O texto de hoje, dedico-o a
uma grande mulher que se cruzou com a minha família no começo de 1970. Se
existem anjos, ela é, ou foi, um deles com certeza. Pelo menos aos meus olhos, foi
um anjo e acredito que se o céu existe mesmo, ela está no cantinho mais bonito
de todos!
Hoje de manhã, ao
arranjar-me para mais uma sessão de fisioterapia, o meu pensamento desviou-se
para Saturno, aquele planeta bem chatinho e de que ninguém gosta. No meu mapa
astral e da minha irmã, ele está precisamente em cima dos nossos ascendentes.
Foi através do seu posicionamento, bem como o do Sol que lhe faz companhia, que
há uns anos, numa aula de astrologia o professor fez a rectificação do mapa da
minha irmã, a título de exemplo. Ficamos dessa forma a saber que nasceu não nos
minutos que julgávamos, nem naqueles que estão escritos na certidão de
nascimento, mas sim algures lá no meio. Por vezes, existe a dúvida quanto ao
signo ascendente, quando não há a certeza da hora e neste caso concreto,
balançava entre Carneiro e Touro. Podemos então concluir que é mesmo Carneiro.
O planeta Saturno e o luminar Sol, ambos juntinhos em signo de Fogo, foram a
chave para resolver o mistério. Aqui, representam uma fase menos boa na vida
dela e que só não deixaram marcas graças ao tal anjo em forma de mulher que
referi lá no início.
Era inverno ainda, ou pelo
menos fazia frio e naquele tempo as casas de aldeia todas tinham uma lareira
gigante num canto da cozinha, que se mantinha acesa para aquecimento e
cozinhar. Algumas por sorte também albergavam enfiadas numa vara, ao fumeiro,
umas quantas chouriças e morcelas. Junto ao braseiro, existia a habitual púcara
de barro com água. Era uma forma de ter água quente o dia todo quando ainda não
havia saneamento básico, água canalizada e muito menos ainda, um esquentador.

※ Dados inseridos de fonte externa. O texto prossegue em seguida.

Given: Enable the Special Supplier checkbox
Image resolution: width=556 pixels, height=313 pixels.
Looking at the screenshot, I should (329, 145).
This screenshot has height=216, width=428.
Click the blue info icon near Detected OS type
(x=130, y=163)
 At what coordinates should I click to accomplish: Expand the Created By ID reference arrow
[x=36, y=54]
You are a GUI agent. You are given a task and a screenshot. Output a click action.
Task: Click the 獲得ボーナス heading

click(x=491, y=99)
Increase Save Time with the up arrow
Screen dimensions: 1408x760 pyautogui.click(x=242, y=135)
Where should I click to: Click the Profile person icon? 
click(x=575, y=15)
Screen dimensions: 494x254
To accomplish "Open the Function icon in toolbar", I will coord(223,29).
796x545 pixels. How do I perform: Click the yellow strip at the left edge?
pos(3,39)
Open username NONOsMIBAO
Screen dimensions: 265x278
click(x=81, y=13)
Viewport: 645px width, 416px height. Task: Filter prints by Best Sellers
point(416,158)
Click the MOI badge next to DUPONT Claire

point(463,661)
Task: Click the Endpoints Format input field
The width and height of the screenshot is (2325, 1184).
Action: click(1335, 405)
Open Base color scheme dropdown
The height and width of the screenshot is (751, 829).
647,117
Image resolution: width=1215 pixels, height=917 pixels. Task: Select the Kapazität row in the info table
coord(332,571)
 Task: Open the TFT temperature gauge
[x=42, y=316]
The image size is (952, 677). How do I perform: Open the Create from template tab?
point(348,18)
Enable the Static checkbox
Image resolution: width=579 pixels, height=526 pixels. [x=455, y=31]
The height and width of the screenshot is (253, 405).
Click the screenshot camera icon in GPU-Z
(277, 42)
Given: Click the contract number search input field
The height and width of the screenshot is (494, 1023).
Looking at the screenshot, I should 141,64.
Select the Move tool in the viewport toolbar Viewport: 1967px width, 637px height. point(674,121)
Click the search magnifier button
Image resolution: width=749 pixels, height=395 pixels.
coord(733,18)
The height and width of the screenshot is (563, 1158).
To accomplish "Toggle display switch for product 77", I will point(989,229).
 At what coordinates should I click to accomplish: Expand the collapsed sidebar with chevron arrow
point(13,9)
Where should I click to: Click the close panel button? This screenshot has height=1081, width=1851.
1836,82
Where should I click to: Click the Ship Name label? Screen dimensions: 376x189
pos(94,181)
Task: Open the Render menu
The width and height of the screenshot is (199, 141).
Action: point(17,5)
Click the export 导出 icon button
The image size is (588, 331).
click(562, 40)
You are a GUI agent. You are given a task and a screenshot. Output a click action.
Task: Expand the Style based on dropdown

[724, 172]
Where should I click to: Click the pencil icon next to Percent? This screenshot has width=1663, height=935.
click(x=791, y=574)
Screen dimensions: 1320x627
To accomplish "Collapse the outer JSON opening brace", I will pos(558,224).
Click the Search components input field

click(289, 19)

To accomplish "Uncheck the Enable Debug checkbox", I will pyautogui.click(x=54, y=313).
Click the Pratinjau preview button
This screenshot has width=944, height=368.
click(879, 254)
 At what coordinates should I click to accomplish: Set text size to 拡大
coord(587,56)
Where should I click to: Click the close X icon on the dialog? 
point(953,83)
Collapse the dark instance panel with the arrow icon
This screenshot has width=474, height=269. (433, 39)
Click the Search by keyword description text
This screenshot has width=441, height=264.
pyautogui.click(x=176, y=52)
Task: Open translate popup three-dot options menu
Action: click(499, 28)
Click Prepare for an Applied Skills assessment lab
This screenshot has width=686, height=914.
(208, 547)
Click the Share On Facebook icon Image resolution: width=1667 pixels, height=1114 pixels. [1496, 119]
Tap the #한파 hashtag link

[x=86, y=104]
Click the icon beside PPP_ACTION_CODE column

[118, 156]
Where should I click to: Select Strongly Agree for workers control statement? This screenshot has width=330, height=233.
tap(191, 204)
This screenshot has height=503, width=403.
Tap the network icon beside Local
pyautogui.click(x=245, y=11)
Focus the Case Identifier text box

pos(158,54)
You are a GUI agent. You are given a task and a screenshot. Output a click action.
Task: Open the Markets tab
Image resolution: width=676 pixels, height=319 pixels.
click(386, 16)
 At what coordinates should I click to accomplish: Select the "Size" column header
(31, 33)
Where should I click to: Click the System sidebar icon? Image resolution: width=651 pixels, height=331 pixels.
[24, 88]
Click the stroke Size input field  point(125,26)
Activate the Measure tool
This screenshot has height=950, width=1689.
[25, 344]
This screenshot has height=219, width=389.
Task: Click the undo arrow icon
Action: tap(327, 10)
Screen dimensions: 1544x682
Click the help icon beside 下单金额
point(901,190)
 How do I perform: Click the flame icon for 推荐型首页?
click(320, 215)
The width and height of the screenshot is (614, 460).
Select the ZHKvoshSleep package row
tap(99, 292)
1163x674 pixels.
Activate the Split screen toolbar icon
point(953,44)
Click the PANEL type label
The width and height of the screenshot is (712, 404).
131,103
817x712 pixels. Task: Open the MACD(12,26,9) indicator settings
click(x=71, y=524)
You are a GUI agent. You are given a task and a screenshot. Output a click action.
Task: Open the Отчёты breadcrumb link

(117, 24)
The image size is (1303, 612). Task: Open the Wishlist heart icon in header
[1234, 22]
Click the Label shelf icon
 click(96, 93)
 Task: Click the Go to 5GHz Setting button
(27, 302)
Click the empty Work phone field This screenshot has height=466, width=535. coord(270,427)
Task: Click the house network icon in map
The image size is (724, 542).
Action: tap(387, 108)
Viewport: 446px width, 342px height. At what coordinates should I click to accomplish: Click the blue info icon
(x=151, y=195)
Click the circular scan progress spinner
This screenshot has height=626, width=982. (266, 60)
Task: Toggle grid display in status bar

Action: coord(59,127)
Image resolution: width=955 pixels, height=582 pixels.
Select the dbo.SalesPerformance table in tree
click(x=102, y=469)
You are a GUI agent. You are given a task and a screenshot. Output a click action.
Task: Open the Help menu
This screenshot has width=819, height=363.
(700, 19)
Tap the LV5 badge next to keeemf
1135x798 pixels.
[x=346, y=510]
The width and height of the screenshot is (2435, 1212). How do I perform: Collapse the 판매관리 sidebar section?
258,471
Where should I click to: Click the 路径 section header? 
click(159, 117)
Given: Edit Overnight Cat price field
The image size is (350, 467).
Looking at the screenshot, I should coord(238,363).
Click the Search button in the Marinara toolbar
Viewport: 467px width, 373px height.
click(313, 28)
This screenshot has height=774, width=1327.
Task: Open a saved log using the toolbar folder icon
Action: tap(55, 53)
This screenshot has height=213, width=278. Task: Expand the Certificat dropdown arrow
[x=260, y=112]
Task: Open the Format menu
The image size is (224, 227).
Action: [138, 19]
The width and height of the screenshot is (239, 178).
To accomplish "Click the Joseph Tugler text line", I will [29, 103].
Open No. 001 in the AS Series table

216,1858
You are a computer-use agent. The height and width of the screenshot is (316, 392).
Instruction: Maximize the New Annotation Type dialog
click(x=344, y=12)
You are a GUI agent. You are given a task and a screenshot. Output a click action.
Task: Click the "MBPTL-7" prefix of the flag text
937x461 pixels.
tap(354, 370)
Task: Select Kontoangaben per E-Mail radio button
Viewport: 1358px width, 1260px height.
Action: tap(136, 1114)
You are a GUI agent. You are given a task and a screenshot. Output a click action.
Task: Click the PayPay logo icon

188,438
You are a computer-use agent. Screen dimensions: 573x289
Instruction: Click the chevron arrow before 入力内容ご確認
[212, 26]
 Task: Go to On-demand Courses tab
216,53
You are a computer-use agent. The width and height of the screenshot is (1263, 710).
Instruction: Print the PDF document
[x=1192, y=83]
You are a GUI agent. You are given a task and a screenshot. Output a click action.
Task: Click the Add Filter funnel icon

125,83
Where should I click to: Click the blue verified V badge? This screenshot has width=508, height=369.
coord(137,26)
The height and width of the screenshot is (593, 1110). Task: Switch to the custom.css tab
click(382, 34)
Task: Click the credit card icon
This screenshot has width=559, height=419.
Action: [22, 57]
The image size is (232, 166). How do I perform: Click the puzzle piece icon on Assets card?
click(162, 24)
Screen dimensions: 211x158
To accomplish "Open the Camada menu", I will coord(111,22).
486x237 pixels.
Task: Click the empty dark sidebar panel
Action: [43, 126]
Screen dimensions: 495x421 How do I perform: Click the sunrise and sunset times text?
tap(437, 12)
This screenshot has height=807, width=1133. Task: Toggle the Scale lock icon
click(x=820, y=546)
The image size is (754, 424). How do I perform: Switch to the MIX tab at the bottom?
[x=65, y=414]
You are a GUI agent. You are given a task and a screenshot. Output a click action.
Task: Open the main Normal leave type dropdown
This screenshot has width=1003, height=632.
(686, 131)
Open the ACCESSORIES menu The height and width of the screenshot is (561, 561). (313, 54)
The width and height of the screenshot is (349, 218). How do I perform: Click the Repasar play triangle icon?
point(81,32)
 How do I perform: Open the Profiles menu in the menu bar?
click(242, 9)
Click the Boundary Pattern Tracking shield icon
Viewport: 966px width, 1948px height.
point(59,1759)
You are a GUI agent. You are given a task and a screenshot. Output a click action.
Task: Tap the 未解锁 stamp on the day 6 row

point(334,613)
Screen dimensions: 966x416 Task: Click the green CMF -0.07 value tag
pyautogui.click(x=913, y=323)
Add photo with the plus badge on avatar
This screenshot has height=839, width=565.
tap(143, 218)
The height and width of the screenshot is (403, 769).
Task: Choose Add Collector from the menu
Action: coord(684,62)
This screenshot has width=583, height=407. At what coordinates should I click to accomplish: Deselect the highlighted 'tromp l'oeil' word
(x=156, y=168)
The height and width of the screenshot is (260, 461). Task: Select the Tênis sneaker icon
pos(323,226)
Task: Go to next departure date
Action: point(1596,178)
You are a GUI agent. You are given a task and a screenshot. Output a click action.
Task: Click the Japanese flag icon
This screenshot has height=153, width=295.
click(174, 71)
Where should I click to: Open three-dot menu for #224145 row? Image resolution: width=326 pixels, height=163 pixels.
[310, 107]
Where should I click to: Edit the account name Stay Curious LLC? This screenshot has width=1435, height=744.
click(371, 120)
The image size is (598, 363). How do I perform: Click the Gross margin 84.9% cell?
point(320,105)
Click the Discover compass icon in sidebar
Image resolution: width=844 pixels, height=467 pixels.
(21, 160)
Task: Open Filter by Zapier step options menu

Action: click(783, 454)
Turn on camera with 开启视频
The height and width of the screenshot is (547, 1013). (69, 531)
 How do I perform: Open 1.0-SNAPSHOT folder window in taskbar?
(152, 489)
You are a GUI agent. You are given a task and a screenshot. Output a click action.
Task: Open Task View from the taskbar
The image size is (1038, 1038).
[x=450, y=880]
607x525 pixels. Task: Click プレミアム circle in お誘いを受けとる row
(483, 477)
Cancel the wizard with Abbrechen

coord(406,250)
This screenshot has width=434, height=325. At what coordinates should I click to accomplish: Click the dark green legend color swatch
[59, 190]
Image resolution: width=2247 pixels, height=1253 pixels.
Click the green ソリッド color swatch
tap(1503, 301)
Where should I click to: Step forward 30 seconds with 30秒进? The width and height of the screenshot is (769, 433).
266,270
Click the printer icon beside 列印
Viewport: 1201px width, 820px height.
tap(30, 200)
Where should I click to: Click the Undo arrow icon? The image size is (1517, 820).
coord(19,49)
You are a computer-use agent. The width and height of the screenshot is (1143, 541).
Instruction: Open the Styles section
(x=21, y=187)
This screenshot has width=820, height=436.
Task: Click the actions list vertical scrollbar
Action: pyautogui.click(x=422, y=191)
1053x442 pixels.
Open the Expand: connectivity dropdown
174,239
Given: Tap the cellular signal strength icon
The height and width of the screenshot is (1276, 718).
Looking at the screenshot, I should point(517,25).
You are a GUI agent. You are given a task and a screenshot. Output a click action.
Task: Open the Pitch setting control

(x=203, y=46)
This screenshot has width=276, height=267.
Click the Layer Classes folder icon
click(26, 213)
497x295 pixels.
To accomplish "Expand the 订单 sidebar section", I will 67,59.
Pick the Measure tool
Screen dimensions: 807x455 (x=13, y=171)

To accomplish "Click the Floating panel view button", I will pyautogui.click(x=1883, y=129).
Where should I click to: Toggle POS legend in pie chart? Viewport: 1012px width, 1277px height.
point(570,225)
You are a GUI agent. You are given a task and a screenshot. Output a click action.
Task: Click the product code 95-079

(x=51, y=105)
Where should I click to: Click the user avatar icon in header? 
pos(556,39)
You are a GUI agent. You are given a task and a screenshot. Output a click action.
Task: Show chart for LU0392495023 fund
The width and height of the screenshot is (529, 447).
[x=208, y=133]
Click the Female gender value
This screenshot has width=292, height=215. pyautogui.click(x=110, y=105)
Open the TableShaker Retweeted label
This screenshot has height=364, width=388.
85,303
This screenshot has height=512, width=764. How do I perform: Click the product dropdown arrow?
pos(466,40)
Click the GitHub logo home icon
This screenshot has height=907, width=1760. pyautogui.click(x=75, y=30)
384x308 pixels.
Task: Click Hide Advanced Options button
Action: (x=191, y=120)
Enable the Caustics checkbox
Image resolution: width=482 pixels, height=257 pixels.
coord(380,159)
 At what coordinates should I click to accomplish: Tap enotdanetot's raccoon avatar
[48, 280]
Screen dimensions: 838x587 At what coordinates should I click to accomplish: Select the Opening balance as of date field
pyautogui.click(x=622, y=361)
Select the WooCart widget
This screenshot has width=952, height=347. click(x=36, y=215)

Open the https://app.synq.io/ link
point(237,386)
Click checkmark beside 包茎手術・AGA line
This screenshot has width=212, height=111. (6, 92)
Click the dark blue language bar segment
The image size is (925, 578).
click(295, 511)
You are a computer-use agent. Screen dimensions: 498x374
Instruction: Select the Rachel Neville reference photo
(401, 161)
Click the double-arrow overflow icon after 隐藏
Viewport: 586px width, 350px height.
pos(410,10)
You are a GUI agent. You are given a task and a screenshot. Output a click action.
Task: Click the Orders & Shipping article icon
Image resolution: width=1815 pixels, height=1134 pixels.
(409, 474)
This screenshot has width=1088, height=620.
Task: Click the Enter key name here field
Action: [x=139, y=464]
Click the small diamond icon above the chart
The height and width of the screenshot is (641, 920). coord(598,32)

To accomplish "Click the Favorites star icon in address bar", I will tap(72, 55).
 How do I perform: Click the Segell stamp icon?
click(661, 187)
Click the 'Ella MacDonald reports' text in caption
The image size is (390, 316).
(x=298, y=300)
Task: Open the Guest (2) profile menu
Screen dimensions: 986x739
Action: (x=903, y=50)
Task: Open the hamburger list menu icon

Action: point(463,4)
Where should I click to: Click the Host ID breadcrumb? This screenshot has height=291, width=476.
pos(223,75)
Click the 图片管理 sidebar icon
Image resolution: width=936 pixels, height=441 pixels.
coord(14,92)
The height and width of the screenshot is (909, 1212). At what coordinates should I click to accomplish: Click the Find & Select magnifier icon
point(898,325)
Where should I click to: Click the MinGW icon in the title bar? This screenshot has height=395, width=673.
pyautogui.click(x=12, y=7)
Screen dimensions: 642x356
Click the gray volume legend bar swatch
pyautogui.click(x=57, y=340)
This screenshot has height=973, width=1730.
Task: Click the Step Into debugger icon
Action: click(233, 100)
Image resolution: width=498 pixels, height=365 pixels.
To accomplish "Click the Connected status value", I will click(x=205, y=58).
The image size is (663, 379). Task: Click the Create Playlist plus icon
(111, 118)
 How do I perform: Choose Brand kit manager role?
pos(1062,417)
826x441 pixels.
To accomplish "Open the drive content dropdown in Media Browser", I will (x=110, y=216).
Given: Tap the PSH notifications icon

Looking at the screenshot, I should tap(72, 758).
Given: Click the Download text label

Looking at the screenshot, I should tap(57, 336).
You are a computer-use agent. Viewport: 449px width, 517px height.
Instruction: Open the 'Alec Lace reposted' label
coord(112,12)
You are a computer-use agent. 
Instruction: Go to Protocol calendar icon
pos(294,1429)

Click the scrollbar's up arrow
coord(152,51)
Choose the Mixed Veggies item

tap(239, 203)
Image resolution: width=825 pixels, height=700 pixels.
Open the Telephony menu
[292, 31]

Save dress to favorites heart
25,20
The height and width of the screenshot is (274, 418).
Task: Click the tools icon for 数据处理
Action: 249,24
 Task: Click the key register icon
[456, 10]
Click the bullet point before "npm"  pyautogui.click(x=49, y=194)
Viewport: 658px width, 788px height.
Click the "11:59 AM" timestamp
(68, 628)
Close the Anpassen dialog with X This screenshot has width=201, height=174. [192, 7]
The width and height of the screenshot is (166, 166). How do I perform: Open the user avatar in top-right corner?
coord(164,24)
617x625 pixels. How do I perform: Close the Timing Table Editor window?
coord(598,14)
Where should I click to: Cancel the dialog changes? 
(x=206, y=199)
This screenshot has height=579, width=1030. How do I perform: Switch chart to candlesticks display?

A minha irmã, á época ainda
bebé, ficou queimada com a água da púcara. Foi uma aflição para nós, eu e a
minha mãe. E foi nesse contexto que surge a menina Eva. Depois de alguns dias
de idas ao hospital para mudar as ligaduras que lhe cobriam o braço e a perna,
queimados em quase toda a sua extensão, causando-lhe sempre grande sofrimento,
entrou-nos pela porta dentro uma desenvolta senhora, de chapéu na cabeça e
vestido às florzinhas azuis. Suponho que teria uns 50 ou 60 anos. Se os meus
longínquos quatro anitos não me atraiçoam, é essa a imagem que guardo dela.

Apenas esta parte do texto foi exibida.